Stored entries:
════════

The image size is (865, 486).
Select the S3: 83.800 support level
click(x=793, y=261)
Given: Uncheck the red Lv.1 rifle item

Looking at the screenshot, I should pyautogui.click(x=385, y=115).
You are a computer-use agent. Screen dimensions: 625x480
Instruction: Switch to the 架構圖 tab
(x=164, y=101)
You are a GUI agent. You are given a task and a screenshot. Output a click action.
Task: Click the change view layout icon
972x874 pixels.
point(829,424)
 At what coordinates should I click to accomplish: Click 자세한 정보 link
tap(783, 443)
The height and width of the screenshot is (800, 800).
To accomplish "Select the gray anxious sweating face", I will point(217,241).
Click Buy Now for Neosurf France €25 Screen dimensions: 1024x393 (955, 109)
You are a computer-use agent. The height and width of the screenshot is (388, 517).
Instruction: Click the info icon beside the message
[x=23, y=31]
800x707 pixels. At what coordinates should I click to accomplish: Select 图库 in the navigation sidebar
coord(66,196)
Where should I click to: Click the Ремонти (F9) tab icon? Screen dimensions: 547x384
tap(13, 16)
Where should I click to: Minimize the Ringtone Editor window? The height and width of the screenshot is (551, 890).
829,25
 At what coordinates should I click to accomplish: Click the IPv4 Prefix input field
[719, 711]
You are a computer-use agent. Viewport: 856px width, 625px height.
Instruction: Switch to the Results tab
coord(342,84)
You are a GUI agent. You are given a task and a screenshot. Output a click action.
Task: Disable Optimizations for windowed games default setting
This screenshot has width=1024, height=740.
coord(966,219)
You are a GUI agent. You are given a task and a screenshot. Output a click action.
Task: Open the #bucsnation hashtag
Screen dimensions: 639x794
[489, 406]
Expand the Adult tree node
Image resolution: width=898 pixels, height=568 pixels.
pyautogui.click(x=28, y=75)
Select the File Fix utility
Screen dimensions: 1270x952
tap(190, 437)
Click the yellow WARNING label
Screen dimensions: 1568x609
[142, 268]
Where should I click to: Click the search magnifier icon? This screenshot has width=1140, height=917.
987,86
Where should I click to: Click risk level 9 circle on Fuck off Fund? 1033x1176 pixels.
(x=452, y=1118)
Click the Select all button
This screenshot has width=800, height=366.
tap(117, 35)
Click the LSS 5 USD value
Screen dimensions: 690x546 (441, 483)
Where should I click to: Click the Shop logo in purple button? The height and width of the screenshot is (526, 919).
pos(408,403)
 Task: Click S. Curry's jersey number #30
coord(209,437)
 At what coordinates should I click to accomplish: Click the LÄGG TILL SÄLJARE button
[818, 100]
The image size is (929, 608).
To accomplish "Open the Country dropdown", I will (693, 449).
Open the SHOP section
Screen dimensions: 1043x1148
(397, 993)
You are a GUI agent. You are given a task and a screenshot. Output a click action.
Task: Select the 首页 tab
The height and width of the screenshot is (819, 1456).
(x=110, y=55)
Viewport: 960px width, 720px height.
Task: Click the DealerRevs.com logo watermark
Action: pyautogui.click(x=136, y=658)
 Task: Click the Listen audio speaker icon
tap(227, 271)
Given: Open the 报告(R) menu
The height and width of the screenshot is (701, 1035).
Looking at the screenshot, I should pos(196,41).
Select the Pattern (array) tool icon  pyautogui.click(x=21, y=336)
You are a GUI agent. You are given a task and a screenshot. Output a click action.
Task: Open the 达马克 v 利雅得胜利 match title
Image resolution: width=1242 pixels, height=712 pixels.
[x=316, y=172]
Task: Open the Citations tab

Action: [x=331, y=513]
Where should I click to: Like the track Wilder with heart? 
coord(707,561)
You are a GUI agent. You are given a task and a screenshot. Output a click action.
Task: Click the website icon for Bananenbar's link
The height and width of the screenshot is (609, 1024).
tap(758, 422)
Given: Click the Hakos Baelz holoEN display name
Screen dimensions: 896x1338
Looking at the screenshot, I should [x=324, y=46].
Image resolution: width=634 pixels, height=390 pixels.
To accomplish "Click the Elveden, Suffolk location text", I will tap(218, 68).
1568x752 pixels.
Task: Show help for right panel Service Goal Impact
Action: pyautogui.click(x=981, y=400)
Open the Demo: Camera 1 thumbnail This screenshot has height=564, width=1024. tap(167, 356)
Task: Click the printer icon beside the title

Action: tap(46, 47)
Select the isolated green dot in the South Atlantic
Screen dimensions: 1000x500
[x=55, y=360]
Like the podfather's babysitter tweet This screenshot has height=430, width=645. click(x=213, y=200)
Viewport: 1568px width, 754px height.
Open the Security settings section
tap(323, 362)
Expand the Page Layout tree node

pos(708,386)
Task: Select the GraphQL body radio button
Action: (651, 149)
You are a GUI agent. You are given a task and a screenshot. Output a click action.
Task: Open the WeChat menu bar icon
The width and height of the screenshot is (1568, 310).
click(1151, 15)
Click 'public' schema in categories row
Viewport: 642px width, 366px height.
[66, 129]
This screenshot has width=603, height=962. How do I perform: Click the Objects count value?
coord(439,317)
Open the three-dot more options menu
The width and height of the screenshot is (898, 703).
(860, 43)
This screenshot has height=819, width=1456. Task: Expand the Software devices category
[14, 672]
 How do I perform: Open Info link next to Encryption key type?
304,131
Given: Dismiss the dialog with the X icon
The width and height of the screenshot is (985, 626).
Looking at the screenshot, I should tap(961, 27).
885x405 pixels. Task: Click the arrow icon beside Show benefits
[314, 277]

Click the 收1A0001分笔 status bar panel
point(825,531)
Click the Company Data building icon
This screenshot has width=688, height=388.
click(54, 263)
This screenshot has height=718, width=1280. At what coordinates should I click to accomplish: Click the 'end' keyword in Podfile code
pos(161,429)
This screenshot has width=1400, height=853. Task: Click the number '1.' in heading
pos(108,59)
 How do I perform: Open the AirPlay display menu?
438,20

════════

→ **Task requirements**:
Make sure that every entry above is copied out exactly as it stands.

→ **Written reply**:
The image size is (865, 486).
Select the S3: 83.800 support level
click(x=793, y=261)
Given: Uncheck the red Lv.1 rifle item

Looking at the screenshot, I should pyautogui.click(x=385, y=115).
You are a computer-use agent. Screen dimensions: 625x480
Instruction: Switch to the 架構圖 tab
(x=164, y=101)
You are a GUI agent. You are given a task and a screenshot. Output a click action.
Task: Click the change view layout icon
972x874 pixels.
point(829,424)
 At what coordinates should I click to accomplish: Click 자세한 정보 link
tap(783, 443)
The height and width of the screenshot is (800, 800).
To accomplish "Select the gray anxious sweating face", I will point(217,241).
Click Buy Now for Neosurf France €25 Screen dimensions: 1024x393 (955, 109)
You are a computer-use agent. The height and width of the screenshot is (388, 517).
Instruction: Click the info icon beside the message
[x=23, y=31]
800x707 pixels. At what coordinates should I click to accomplish: Select 图库 in the navigation sidebar
coord(66,196)
Where should I click to: Click the Ремонти (F9) tab icon? Screen dimensions: 547x384
tap(13, 16)
Where should I click to: Minimize the Ringtone Editor window? The height and width of the screenshot is (551, 890).
829,25
 At what coordinates should I click to accomplish: Click the IPv4 Prefix input field
[719, 711]
You are a computer-use agent. Viewport: 856px width, 625px height.
Instruction: Switch to the Results tab
coord(342,84)
You are a GUI agent. You are given a task and a screenshot. Output a click action.
Task: Disable Optimizations for windowed games default setting
This screenshot has width=1024, height=740.
coord(966,219)
You are a GUI agent. You are given a task and a screenshot. Output a click action.
Task: Open the #bucsnation hashtag
Screen dimensions: 639x794
[489, 406]
Expand the Adult tree node
Image resolution: width=898 pixels, height=568 pixels.
pyautogui.click(x=28, y=75)
Select the File Fix utility
Screen dimensions: 1270x952
tap(190, 437)
Click the yellow WARNING label
Screen dimensions: 1568x609
[142, 268]
Where should I click to: Click the search magnifier icon? This screenshot has width=1140, height=917.
987,86
Where should I click to: Click risk level 9 circle on Fuck off Fund? 1033x1176 pixels.
(x=452, y=1118)
Click the Select all button
This screenshot has width=800, height=366.
tap(117, 35)
Click the LSS 5 USD value
Screen dimensions: 690x546 (441, 483)
Where should I click to: Click the Shop logo in purple button? The height and width of the screenshot is (526, 919).
pos(408,403)
 Task: Click S. Curry's jersey number #30
coord(209,437)
 At what coordinates should I click to accomplish: Click the LÄGG TILL SÄLJARE button
[818, 100]
The image size is (929, 608).
To accomplish "Open the Country dropdown", I will (693, 449).
Open the SHOP section
Screen dimensions: 1043x1148
(397, 993)
You are a GUI agent. You are given a task and a screenshot. Output a click action.
Task: Select the 首页 tab
The height and width of the screenshot is (819, 1456).
(x=110, y=55)
Viewport: 960px width, 720px height.
Task: Click the DealerRevs.com logo watermark
Action: pyautogui.click(x=136, y=658)
 Task: Click the Listen audio speaker icon
tap(227, 271)
Given: Open the 报告(R) menu
The height and width of the screenshot is (701, 1035).
Looking at the screenshot, I should pos(196,41).
Select the Pattern (array) tool icon  pyautogui.click(x=21, y=336)
You are a GUI agent. You are given a task and a screenshot. Output a click action.
Task: Open the 达马克 v 利雅得胜利 match title
Image resolution: width=1242 pixels, height=712 pixels.
[x=316, y=172]
Task: Open the Citations tab

Action: [x=331, y=513]
Where should I click to: Like the track Wilder with heart? 
coord(707,561)
You are a GUI agent. You are given a task and a screenshot. Output a click action.
Task: Click the website icon for Bananenbar's link
The height and width of the screenshot is (609, 1024).
tap(758, 422)
Given: Click the Hakos Baelz holoEN display name
Screen dimensions: 896x1338
Looking at the screenshot, I should [x=324, y=46].
Image resolution: width=634 pixels, height=390 pixels.
To accomplish "Click the Elveden, Suffolk location text", I will tap(218, 68).
1568x752 pixels.
Task: Show help for right panel Service Goal Impact
Action: pyautogui.click(x=981, y=400)
Open the Demo: Camera 1 thumbnail This screenshot has height=564, width=1024. tap(167, 356)
Task: Click the printer icon beside the title

Action: tap(46, 47)
Select the isolated green dot in the South Atlantic
Screen dimensions: 1000x500
[x=55, y=360]
Like the podfather's babysitter tweet This screenshot has height=430, width=645. click(x=213, y=200)
Viewport: 1568px width, 754px height.
Open the Security settings section
tap(323, 362)
Expand the Page Layout tree node

pos(708,386)
Task: Select the GraphQL body radio button
Action: (651, 149)
You are a GUI agent. You are given a task and a screenshot. Output a click action.
Task: Open the WeChat menu bar icon
The width and height of the screenshot is (1568, 310).
click(1151, 15)
Click 'public' schema in categories row
Viewport: 642px width, 366px height.
[66, 129]
This screenshot has width=603, height=962. How do I perform: Click the Objects count value?
coord(439,317)
Open the three-dot more options menu
The width and height of the screenshot is (898, 703).
(860, 43)
This screenshot has height=819, width=1456. Task: Expand the Software devices category
[14, 672]
 How do I perform: Open Info link next to Encryption key type?
304,131
Given: Dismiss the dialog with the X icon
The width and height of the screenshot is (985, 626).
Looking at the screenshot, I should tap(961, 27).
885x405 pixels. Task: Click the arrow icon beside Show benefits
[314, 277]

Click the 收1A0001分笔 status bar panel
point(825,531)
Click the Company Data building icon
This screenshot has width=688, height=388.
click(54, 263)
This screenshot has height=718, width=1280. At what coordinates should I click to accomplish: Click the 'end' keyword in Podfile code
pos(161,429)
This screenshot has width=1400, height=853. Task: Click the number '1.' in heading
pos(108,59)
 How do I perform: Open the AirPlay display menu?
438,20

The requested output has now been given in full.